EXTRACTED DATA:
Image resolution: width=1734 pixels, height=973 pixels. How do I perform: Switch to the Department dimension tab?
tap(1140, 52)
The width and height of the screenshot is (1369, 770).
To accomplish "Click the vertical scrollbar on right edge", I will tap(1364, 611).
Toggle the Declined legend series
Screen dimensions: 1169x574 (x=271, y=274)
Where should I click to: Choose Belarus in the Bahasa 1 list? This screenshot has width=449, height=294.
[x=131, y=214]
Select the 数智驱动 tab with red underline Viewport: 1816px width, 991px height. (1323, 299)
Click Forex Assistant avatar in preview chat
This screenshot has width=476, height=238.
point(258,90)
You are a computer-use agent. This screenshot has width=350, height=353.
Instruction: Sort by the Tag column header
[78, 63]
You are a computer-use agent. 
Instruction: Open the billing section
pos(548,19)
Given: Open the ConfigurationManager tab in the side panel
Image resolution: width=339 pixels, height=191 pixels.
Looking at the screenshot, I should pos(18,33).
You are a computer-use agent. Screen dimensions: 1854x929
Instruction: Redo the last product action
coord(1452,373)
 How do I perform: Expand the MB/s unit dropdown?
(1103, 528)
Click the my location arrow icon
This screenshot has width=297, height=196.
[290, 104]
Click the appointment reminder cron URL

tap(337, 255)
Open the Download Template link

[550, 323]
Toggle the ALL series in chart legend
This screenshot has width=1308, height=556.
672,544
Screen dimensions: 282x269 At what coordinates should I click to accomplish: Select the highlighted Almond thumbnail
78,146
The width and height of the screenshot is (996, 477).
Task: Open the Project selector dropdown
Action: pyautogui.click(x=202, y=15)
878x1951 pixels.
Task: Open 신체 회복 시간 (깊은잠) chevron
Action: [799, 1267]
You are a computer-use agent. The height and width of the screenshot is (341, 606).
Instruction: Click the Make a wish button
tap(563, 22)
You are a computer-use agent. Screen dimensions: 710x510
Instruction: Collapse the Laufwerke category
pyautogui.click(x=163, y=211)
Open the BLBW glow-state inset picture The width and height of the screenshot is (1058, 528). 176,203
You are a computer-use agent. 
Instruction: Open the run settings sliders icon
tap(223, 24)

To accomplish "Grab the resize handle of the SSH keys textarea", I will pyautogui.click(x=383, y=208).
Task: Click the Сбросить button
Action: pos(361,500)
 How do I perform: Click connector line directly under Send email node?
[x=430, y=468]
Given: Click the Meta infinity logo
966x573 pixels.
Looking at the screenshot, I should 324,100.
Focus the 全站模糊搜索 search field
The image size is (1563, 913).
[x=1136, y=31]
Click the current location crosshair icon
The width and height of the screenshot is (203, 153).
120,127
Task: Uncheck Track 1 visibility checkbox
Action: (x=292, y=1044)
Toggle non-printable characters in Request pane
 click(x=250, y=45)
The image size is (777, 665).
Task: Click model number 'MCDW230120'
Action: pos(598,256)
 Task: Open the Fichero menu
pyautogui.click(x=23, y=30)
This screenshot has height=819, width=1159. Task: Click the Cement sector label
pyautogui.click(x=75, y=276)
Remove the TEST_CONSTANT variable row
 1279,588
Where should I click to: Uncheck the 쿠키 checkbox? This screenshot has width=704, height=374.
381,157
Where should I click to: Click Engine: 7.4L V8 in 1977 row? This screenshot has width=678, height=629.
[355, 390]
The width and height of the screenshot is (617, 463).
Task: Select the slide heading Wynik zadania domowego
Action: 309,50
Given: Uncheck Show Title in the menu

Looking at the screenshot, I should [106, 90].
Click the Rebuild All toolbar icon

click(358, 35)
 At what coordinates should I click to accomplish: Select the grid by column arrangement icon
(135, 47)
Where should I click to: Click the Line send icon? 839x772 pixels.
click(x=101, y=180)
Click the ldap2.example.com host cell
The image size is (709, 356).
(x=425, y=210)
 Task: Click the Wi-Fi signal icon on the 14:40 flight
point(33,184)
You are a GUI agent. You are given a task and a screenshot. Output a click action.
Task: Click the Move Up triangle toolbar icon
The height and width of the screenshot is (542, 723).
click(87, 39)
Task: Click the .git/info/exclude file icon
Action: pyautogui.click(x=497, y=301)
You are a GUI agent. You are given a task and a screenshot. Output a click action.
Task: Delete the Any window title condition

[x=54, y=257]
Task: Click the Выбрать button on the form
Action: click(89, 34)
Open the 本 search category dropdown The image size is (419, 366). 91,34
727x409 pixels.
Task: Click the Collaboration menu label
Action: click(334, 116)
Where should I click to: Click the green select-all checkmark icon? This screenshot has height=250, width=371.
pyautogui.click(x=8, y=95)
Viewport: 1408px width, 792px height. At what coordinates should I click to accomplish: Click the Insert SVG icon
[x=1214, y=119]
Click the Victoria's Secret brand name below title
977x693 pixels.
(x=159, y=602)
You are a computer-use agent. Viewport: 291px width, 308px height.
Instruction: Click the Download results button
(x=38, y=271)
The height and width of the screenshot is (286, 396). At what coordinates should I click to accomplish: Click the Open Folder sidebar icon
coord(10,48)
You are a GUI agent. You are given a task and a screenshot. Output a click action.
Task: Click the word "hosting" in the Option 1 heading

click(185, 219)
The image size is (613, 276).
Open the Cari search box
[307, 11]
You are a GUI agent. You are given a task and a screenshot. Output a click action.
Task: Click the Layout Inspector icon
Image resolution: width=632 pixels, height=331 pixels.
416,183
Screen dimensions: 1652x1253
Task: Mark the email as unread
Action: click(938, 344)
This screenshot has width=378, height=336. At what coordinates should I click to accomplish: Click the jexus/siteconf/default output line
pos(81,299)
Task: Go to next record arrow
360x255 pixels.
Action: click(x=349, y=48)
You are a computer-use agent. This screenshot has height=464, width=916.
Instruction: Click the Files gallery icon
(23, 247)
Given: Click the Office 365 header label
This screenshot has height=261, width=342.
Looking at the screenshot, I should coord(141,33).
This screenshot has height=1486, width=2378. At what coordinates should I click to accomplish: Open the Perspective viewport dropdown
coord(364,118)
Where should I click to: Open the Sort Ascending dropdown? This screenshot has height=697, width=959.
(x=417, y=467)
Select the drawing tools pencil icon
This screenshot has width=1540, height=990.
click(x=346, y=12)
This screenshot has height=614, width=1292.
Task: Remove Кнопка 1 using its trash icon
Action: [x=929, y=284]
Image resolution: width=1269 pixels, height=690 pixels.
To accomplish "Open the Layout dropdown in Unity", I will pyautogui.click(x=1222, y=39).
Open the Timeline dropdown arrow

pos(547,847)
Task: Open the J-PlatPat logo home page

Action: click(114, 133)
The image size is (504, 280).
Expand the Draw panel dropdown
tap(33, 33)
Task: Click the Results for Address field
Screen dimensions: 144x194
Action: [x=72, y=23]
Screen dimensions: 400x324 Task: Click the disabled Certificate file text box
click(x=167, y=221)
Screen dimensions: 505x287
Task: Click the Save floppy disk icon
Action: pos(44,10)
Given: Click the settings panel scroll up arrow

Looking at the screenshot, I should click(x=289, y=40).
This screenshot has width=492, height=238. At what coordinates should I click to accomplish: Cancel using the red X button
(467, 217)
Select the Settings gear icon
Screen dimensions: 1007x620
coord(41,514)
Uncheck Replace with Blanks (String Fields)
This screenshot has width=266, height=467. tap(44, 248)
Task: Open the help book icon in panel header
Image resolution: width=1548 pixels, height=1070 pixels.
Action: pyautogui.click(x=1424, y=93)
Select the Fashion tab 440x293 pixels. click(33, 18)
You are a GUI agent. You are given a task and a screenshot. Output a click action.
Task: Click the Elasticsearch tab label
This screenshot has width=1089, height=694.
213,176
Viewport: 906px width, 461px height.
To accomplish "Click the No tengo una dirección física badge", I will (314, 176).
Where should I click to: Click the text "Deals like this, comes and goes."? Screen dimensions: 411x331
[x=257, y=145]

THE TASK: Print all of the items above again, with every line unchanged.

SOLUTION TO THIS PROBLEM:
Image resolution: width=1734 pixels, height=973 pixels. How do I perform: Switch to the Department dimension tab?
tap(1140, 52)
The width and height of the screenshot is (1369, 770).
To accomplish "Click the vertical scrollbar on right edge", I will tap(1364, 611).
Toggle the Declined legend series
Screen dimensions: 1169x574 (x=271, y=274)
Where should I click to: Choose Belarus in the Bahasa 1 list? This screenshot has width=449, height=294.
[x=131, y=214]
Select the 数智驱动 tab with red underline Viewport: 1816px width, 991px height. (1323, 299)
Click Forex Assistant avatar in preview chat
This screenshot has width=476, height=238.
point(258,90)
You are a computer-use agent. This screenshot has width=350, height=353.
Instruction: Sort by the Tag column header
[78, 63]
You are a computer-use agent. 
Instruction: Open the billing section
pos(548,19)
Given: Open the ConfigurationManager tab in the side panel
Image resolution: width=339 pixels, height=191 pixels.
Looking at the screenshot, I should pos(18,33).
You are a computer-use agent. Screen dimensions: 1854x929
Instruction: Redo the last product action
coord(1452,373)
 How do I perform: Expand the MB/s unit dropdown?
(1103, 528)
Click the my location arrow icon
This screenshot has width=297, height=196.
[290, 104]
Click the appointment reminder cron URL

tap(337, 255)
Open the Download Template link

[550, 323]
Toggle the ALL series in chart legend
This screenshot has width=1308, height=556.
672,544
Screen dimensions: 282x269 At what coordinates should I click to accomplish: Select the highlighted Almond thumbnail
78,146
The width and height of the screenshot is (996, 477).
Task: Open the Project selector dropdown
Action: pyautogui.click(x=202, y=15)
878x1951 pixels.
Task: Open 신체 회복 시간 (깊은잠) chevron
Action: [799, 1267]
You are a computer-use agent. The height and width of the screenshot is (341, 606).
Instruction: Click the Make a wish button
tap(563, 22)
You are a computer-use agent. Screen dimensions: 710x510
Instruction: Collapse the Laufwerke category
pyautogui.click(x=163, y=211)
Open the BLBW glow-state inset picture The width and height of the screenshot is (1058, 528). 176,203
You are a computer-use agent. 
Instruction: Open the run settings sliders icon
tap(223, 24)

To accomplish "Grab the resize handle of the SSH keys textarea", I will pyautogui.click(x=383, y=208).
Task: Click the Сбросить button
Action: pos(361,500)
 How do I perform: Click connector line directly under Send email node?
[x=430, y=468]
Given: Click the Meta infinity logo
966x573 pixels.
Looking at the screenshot, I should 324,100.
Focus the 全站模糊搜索 search field
The image size is (1563, 913).
[x=1136, y=31]
Click the current location crosshair icon
The width and height of the screenshot is (203, 153).
120,127
Task: Uncheck Track 1 visibility checkbox
Action: (x=292, y=1044)
Toggle non-printable characters in Request pane
 click(x=250, y=45)
The image size is (777, 665).
Task: Click model number 'MCDW230120'
Action: pos(598,256)
 Task: Open the Fichero menu
pyautogui.click(x=23, y=30)
This screenshot has height=819, width=1159. Task: Click the Cement sector label
pyautogui.click(x=75, y=276)
Remove the TEST_CONSTANT variable row
 1279,588
Where should I click to: Uncheck the 쿠키 checkbox? This screenshot has width=704, height=374.
381,157
Where should I click to: Click Engine: 7.4L V8 in 1977 row? This screenshot has width=678, height=629.
[355, 390]
The width and height of the screenshot is (617, 463).
Task: Select the slide heading Wynik zadania domowego
Action: 309,50
Given: Uncheck Show Title in the menu

Looking at the screenshot, I should [106, 90].
Click the Rebuild All toolbar icon

click(358, 35)
 At what coordinates should I click to accomplish: Select the grid by column arrangement icon
(135, 47)
Where should I click to: Click the Line send icon? 839x772 pixels.
click(x=101, y=180)
Click the ldap2.example.com host cell
The image size is (709, 356).
(x=425, y=210)
 Task: Click the Wi-Fi signal icon on the 14:40 flight
point(33,184)
You are a GUI agent. You are given a task and a screenshot. Output a click action.
Task: Click the Move Up triangle toolbar icon
The height and width of the screenshot is (542, 723).
click(87, 39)
Task: Click the .git/info/exclude file icon
Action: pyautogui.click(x=497, y=301)
You are a GUI agent. You are given a task and a screenshot. Output a click action.
Task: Delete the Any window title condition

[x=54, y=257]
Task: Click the Выбрать button on the form
Action: click(89, 34)
Open the 本 search category dropdown The image size is (419, 366). 91,34
727x409 pixels.
Task: Click the Collaboration menu label
Action: click(334, 116)
Where should I click to: Click the green select-all checkmark icon? This screenshot has height=250, width=371.
pyautogui.click(x=8, y=95)
Viewport: 1408px width, 792px height. At what coordinates should I click to accomplish: Click the Insert SVG icon
[x=1214, y=119]
Click the Victoria's Secret brand name below title
977x693 pixels.
(x=159, y=602)
You are a computer-use agent. Viewport: 291px width, 308px height.
Instruction: Click the Download results button
(x=38, y=271)
The height and width of the screenshot is (286, 396). At what coordinates should I click to accomplish: Click the Open Folder sidebar icon
coord(10,48)
You are a GUI agent. You are given a task and a screenshot. Output a click action.
Task: Click the word "hosting" in the Option 1 heading

click(185, 219)
The image size is (613, 276).
Open the Cari search box
[307, 11]
You are a GUI agent. You are given a task and a screenshot. Output a click action.
Task: Click the Layout Inspector icon
Image resolution: width=632 pixels, height=331 pixels.
416,183
Screen dimensions: 1652x1253
Task: Mark the email as unread
Action: click(938, 344)
This screenshot has width=378, height=336. At what coordinates should I click to accomplish: Click the jexus/siteconf/default output line
pos(81,299)
Task: Go to next record arrow
360x255 pixels.
Action: click(x=349, y=48)
You are a computer-use agent. This screenshot has height=464, width=916.
Instruction: Click the Files gallery icon
(23, 247)
Given: Click the Office 365 header label
This screenshot has height=261, width=342.
Looking at the screenshot, I should coord(141,33).
This screenshot has height=1486, width=2378. At what coordinates should I click to accomplish: Open the Perspective viewport dropdown
coord(364,118)
Where should I click to: Open the Sort Ascending dropdown? This screenshot has height=697, width=959.
(x=417, y=467)
Select the drawing tools pencil icon
This screenshot has width=1540, height=990.
click(x=346, y=12)
This screenshot has height=614, width=1292.
Task: Remove Кнопка 1 using its trash icon
Action: [x=929, y=284]
Image resolution: width=1269 pixels, height=690 pixels.
To accomplish "Open the Layout dropdown in Unity", I will pyautogui.click(x=1222, y=39).
Open the Timeline dropdown arrow

pos(547,847)
Task: Open the J-PlatPat logo home page

Action: click(114, 133)
The image size is (504, 280).
Expand the Draw panel dropdown
tap(33, 33)
Task: Click the Results for Address field
Screen dimensions: 144x194
Action: [x=72, y=23]
Screen dimensions: 400x324 Task: Click the disabled Certificate file text box
click(x=167, y=221)
Screen dimensions: 505x287
Task: Click the Save floppy disk icon
Action: pos(44,10)
Given: Click the settings panel scroll up arrow

Looking at the screenshot, I should click(x=289, y=40).
This screenshot has width=492, height=238. At what coordinates should I click to accomplish: Cancel using the red X button
(467, 217)
Select the Settings gear icon
Screen dimensions: 1007x620
coord(41,514)
Uncheck Replace with Blanks (String Fields)
This screenshot has width=266, height=467. tap(44, 248)
Task: Open the help book icon in panel header
Image resolution: width=1548 pixels, height=1070 pixels.
Action: pyautogui.click(x=1424, y=93)
Select the Fashion tab 440x293 pixels. click(33, 18)
You are a GUI agent. You are given a task and a screenshot. Output a click action.
Task: Click the Elasticsearch tab label
This screenshot has width=1089, height=694.
213,176
Viewport: 906px width, 461px height.
To accomplish "Click the No tengo una dirección física badge", I will (314, 176).
Where should I click to: Click the text "Deals like this, comes and goes."? Screen dimensions: 411x331
[x=257, y=145]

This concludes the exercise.